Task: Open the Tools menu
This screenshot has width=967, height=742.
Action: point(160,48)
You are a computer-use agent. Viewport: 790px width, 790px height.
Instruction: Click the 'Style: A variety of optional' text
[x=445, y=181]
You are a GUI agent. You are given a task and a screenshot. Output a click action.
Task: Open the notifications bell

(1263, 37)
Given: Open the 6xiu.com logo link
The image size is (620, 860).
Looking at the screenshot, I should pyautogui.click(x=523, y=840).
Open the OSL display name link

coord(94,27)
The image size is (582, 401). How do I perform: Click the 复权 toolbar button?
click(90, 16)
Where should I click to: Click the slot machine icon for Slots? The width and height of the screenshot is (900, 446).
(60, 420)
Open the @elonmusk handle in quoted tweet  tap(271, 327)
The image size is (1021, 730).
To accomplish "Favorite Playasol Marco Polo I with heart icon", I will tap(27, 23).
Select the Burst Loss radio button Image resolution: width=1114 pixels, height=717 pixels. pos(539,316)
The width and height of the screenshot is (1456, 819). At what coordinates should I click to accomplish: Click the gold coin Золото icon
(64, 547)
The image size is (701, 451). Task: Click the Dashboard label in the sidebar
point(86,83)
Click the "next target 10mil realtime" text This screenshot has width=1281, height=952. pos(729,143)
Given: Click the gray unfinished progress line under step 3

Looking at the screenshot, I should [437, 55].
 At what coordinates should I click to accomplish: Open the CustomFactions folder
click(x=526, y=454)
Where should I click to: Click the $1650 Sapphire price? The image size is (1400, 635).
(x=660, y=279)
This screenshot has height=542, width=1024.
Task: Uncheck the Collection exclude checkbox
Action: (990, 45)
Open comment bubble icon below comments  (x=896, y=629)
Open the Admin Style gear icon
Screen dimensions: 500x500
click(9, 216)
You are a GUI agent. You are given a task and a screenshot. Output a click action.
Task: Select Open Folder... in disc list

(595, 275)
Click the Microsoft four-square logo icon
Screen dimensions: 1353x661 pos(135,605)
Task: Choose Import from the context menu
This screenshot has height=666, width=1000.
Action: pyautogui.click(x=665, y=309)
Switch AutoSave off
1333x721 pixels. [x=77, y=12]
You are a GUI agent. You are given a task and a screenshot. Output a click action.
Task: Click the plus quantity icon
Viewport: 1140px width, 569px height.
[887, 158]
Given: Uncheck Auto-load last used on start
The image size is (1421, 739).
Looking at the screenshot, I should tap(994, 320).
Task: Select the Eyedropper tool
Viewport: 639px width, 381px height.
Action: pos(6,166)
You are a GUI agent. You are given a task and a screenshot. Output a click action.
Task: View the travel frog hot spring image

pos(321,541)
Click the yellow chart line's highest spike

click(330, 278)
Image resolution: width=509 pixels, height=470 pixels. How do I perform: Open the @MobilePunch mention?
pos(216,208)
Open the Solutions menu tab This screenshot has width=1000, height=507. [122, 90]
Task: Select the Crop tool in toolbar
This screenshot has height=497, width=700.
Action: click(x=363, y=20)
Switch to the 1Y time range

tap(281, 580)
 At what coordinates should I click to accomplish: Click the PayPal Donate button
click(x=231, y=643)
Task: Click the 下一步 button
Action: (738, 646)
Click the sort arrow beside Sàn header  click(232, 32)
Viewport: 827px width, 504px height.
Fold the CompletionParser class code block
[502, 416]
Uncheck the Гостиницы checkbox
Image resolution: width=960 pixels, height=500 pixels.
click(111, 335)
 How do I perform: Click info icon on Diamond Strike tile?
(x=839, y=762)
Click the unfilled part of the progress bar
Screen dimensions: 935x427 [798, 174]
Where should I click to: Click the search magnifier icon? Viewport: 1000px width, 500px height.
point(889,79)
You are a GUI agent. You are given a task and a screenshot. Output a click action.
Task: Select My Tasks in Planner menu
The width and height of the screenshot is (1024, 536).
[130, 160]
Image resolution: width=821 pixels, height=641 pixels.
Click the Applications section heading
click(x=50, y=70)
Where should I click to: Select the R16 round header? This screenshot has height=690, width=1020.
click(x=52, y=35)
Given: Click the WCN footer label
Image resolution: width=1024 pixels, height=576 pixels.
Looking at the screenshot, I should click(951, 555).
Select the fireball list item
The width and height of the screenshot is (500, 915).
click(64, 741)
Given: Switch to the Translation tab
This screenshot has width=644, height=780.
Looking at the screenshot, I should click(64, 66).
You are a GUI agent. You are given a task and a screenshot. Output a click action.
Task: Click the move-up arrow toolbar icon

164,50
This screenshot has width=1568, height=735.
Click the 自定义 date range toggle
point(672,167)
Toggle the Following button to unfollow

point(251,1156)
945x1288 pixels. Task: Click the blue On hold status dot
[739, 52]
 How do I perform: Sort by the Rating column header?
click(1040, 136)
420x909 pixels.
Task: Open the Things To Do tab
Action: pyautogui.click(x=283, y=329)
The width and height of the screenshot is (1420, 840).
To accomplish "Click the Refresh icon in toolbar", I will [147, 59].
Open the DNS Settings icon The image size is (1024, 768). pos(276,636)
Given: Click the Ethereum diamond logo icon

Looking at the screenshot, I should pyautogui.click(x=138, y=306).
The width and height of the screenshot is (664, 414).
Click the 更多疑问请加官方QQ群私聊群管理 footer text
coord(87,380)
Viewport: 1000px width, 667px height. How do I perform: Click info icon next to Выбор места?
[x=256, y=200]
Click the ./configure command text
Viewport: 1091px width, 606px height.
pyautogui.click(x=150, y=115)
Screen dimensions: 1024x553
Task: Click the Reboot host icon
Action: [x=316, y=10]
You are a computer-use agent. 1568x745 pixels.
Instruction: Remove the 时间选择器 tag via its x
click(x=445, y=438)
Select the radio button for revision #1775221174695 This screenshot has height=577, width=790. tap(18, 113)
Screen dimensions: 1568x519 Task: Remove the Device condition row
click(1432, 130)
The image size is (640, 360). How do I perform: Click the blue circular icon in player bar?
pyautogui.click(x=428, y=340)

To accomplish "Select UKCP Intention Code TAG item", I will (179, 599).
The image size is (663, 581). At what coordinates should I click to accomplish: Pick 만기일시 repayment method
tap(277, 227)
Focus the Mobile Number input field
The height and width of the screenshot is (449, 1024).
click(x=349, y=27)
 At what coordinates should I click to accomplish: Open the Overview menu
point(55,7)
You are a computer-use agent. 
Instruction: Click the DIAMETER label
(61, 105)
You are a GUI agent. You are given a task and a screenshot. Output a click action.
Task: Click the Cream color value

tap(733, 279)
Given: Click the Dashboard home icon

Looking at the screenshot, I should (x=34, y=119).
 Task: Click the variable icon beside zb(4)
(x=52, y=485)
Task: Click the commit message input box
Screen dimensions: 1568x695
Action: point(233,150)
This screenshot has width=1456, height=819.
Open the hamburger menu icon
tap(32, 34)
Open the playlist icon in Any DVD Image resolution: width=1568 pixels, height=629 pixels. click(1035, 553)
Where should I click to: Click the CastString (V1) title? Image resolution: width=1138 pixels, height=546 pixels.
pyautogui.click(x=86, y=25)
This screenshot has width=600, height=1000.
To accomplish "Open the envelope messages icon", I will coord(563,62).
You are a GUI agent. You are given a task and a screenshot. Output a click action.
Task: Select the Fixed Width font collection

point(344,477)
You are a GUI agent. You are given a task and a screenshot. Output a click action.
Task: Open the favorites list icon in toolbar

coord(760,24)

+ + + +

- **Your task**:
What do the lines from the one with "This screenshot has width=1456, height=819." through the last line of the entries say? Print them word for word, both ends included, and nothing else.

- **Finished exercise**:
This screenshot has width=1456, height=819.
Open the hamburger menu icon
tap(32, 34)
Open the playlist icon in Any DVD Image resolution: width=1568 pixels, height=629 pixels. click(1035, 553)
Where should I click to: Click the CastString (V1) title? Image resolution: width=1138 pixels, height=546 pixels.
pyautogui.click(x=86, y=25)
This screenshot has width=600, height=1000.
To accomplish "Open the envelope messages icon", I will coord(563,62).
You are a GUI agent. You are given a task and a screenshot. Output a click action.
Task: Select the Fixed Width font collection

point(344,477)
You are a GUI agent. You are given a task and a screenshot. Output a click action.
Task: Open the favorites list icon in toolbar

coord(760,24)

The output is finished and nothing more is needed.